### Text for analysis:
Let’s take this to the extreme which I think helps clarify what’s really going on. Let’s say you’ve asked for the fixed-update to happen at 60hz (1/60 sec) or 16.6667ms . Let’s say the first frame that renders takes a crazy amount of time, say, 10 seconds! What this means then is that the fixed-update time is actually at least 10 seconds behind “game time”. What then needs to happen is for the fixed-update to be called many times until it has caught up with “game time”. In this case it’ll result in 60 * 10 seconds = 600 calls to fixed-update happening. Anything hooked into that would be called this many times so physics would perform a simualtion step of (1/60) but 600 times. By the end of that, you’d end up with the same result even if it had called that over a real-time period of 10 seconds and this is the point of fixed-update, at least for physics; ensure that the same results occur even if real-time is delayed, typically by rendering or by user-scripts.
The major problem here then is that you took 10 seconds to render a frame but because of that you then had to perform 600 fixed-update step which itself takes a lot of time and puts itself even further behind “game time”. This is a spiral of death that cannot be recovered from.
The Maximum Allowed Timestep is a limit that stops extreme situations like this from causing serious problems. I mean 10 seconds delay is unrealistic and certainly an extreme case but this is why the maximum allowed time-step is 0.1 so 1/10th second (100ms). If you hit this maximum threshold then the excess time is ignored and effectively lost. The price is lost time for the benefit of not dragging everything down into a spiral loop of death.
@MelvMay this clarifies it alot. Does changing the Maximum Allowed Timestep hurt performance like changing the Fixed Timestep does? And is having the same Fixed Timestep and Maximum Allowed Timestep a smart thing to do?
If you read above what it does, you can see it’s only used to limit serious situations when you’re doing excessive work and the fixed-update set-up you want just cannot be met. You’re already in a “hurt performance” situation. All this is doing is say, we got into a bad situation, at what point should we stop making it worse.
Nothing apart from the fixed-update loop looks at this. It has no effect on any systems that do real work.

[Stored records]
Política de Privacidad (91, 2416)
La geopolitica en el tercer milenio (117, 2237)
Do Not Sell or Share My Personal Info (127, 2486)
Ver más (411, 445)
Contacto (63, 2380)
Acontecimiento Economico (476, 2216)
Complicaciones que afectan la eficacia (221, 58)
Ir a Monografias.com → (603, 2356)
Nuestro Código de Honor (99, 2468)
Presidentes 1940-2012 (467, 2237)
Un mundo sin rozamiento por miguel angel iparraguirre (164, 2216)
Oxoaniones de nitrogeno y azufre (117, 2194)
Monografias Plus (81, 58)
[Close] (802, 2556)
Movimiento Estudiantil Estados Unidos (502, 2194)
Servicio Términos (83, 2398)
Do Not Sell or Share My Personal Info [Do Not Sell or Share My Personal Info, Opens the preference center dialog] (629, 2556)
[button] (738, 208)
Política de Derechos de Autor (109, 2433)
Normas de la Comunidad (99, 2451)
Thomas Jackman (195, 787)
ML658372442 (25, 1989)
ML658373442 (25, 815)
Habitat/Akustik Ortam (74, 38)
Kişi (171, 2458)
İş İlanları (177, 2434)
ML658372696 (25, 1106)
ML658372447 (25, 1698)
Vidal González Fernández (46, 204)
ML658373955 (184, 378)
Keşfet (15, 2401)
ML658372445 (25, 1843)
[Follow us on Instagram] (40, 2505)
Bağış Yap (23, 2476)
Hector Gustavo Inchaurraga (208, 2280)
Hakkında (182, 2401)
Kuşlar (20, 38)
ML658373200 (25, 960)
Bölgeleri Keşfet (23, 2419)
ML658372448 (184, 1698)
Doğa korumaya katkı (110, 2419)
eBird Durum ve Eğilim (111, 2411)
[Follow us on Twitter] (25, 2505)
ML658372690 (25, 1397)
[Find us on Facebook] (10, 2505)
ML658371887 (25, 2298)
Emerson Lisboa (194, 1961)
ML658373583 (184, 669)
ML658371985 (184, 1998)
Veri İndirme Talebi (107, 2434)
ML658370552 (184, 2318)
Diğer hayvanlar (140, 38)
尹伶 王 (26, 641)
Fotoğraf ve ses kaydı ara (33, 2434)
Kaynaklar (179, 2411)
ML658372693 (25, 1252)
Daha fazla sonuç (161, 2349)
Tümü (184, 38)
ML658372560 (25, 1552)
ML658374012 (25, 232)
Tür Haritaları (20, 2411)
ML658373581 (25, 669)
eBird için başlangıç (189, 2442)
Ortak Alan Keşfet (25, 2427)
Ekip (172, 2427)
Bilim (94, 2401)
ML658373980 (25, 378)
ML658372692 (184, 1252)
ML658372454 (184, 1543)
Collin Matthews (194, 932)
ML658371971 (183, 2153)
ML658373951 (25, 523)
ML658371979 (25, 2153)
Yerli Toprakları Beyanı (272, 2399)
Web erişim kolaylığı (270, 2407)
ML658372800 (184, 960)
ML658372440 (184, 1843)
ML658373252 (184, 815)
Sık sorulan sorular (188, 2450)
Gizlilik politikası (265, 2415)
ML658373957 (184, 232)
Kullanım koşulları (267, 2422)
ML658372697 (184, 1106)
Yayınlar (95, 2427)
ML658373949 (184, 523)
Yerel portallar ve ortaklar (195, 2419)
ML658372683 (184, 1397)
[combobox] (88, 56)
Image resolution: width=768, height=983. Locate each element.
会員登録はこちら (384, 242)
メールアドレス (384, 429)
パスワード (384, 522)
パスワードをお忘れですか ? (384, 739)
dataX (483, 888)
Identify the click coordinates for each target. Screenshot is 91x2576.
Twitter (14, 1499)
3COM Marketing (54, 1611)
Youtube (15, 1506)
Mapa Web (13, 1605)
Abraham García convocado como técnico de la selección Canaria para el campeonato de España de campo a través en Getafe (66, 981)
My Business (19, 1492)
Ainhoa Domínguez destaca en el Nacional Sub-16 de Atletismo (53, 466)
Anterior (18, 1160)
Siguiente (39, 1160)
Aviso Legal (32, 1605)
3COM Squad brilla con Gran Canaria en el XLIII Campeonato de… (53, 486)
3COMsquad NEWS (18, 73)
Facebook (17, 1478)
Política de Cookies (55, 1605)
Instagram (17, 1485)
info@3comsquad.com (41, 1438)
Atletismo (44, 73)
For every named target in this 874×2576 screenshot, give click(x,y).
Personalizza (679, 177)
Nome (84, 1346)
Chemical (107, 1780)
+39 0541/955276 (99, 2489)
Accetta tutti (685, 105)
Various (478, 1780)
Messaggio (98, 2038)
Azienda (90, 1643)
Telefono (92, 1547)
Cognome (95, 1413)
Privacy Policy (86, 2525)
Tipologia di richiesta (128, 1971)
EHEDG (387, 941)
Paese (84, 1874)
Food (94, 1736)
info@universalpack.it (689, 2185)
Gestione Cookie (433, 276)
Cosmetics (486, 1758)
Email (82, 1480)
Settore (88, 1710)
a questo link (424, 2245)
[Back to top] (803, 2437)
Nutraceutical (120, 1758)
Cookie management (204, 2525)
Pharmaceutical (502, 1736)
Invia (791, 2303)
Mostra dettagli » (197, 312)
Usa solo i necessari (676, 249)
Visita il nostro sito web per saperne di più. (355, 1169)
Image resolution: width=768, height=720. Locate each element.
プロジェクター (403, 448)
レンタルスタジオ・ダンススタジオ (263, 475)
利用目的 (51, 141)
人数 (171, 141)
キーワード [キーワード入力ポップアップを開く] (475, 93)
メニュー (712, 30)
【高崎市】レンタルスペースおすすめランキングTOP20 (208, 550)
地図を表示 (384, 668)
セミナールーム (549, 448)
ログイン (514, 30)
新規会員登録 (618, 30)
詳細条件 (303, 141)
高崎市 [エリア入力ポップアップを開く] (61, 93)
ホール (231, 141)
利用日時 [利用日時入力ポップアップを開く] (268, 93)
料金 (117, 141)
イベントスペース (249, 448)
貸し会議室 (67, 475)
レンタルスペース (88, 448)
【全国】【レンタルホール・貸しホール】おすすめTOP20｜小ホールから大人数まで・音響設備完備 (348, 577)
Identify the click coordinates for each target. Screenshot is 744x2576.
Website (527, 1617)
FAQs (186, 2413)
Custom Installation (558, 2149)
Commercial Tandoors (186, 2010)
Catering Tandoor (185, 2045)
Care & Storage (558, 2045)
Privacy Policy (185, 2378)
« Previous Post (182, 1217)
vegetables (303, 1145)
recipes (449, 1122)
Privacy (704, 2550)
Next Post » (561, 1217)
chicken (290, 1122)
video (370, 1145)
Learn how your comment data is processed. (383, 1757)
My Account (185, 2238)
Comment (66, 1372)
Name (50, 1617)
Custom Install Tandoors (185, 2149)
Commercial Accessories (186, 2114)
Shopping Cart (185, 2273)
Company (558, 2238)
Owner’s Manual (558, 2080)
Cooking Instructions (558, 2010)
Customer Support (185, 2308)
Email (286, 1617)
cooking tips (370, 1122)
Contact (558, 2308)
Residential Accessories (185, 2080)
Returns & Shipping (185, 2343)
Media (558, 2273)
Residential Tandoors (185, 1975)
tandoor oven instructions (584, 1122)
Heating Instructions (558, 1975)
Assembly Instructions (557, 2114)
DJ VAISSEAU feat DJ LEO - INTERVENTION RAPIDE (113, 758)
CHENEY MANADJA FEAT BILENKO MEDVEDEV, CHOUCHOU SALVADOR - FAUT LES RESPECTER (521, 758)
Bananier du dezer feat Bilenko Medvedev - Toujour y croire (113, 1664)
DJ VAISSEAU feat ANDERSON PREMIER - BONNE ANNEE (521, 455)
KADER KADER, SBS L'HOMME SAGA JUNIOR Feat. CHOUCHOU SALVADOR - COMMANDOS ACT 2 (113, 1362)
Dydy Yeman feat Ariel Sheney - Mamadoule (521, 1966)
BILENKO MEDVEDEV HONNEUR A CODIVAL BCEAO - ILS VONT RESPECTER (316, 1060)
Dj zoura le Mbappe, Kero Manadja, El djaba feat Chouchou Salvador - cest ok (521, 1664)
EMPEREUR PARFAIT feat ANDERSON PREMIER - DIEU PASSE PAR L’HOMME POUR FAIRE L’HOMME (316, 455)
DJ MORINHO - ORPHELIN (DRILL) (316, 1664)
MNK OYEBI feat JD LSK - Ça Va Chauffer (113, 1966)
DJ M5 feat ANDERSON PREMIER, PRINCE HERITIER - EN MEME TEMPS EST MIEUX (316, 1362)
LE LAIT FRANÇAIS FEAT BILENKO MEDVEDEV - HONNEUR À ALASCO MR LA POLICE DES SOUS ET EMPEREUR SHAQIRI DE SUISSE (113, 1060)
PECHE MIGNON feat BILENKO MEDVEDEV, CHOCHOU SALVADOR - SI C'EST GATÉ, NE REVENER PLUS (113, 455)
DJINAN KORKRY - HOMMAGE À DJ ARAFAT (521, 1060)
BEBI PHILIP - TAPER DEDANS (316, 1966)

### Questions to answer:
• A. In the fixed-update discussion, rewrite the paragraph beginning "The Maximum Allowed Timestep is a limit" as a short bulleted list that keeps its main facts.
• B. Answer these questions using the fixed-update discussion:
(i) At what rate is the fixed-update set to happen in the extreme example?
(ii) How many fixed-update calls does the 10-second frame lead to?
(iii) Apart from the fixed-update loop, what looks at the Maximum Allowed Timestep?
• C. Continue the fixed-update discussion from where it stops.

### List of answers:
• A.
- The Maximum Allowed Timestep keeps extreme cases, like a 10-second frame, from causing serious problems.
- The 10-second delay is unrealistic, but it shows why the maximum is 0.1, or 1/10th of a second (100ms).
- When this threshold is reached, the excess time is ignored and lost.
- The cost is lost time. The benefit is avoiding a spiral of death.

• B.
(i) 60hz (1/60 sec), or 16.6667ms.
(ii) 600 calls (60 * 10 seconds).
(iii) Nothing.

• C.
The main concept to come out of this should be the understanding that FixedUpdate is about keeping up with “game time” which is time that starts from when you hit play or first start. It’s not about “real time” calling of “fixed update” although it’s obviously going to try to do that.
A crude example of this is in the API docs for Physics.Simulate showing you manually calling a physics simulation at a fixed-update period. This is all it really is. That code however has no threshold to check if we’ve gone beyond a certain level of time. It’ll blindly step as many times as it needs to “catch up”.
@MelvMay ah sorry about that, so if I understand this correctly Maximum Allowed Timestep isn’t there to solve something, it’s just preventing a bad situation from getting any worse. Since the Fixed Timestep can’t be met performance is already hurt?
Pretty much yes. It’s like writing a loop in code where you’re trying to calculate some value and expect to find it with 10 iterations but to be safe, you set a threshold which is a maximum number of iterations. You do that to limit the amount of time you will take by sacrificing accuracy and also stopping from potentially hitting some infinite or feedback loop which keeps getting worse. This is that threshold. The penalty here is loosing a bit of game time i.e. time which is far better than always trying to catch up (by performing multiple fixed-updates) to game-time and it getting worse and worse.
The reason why this can be acceptable is because it’s a game and not a scientific simulation with perfect accuracy. In the end, just some smoke and mirrors with safety levels.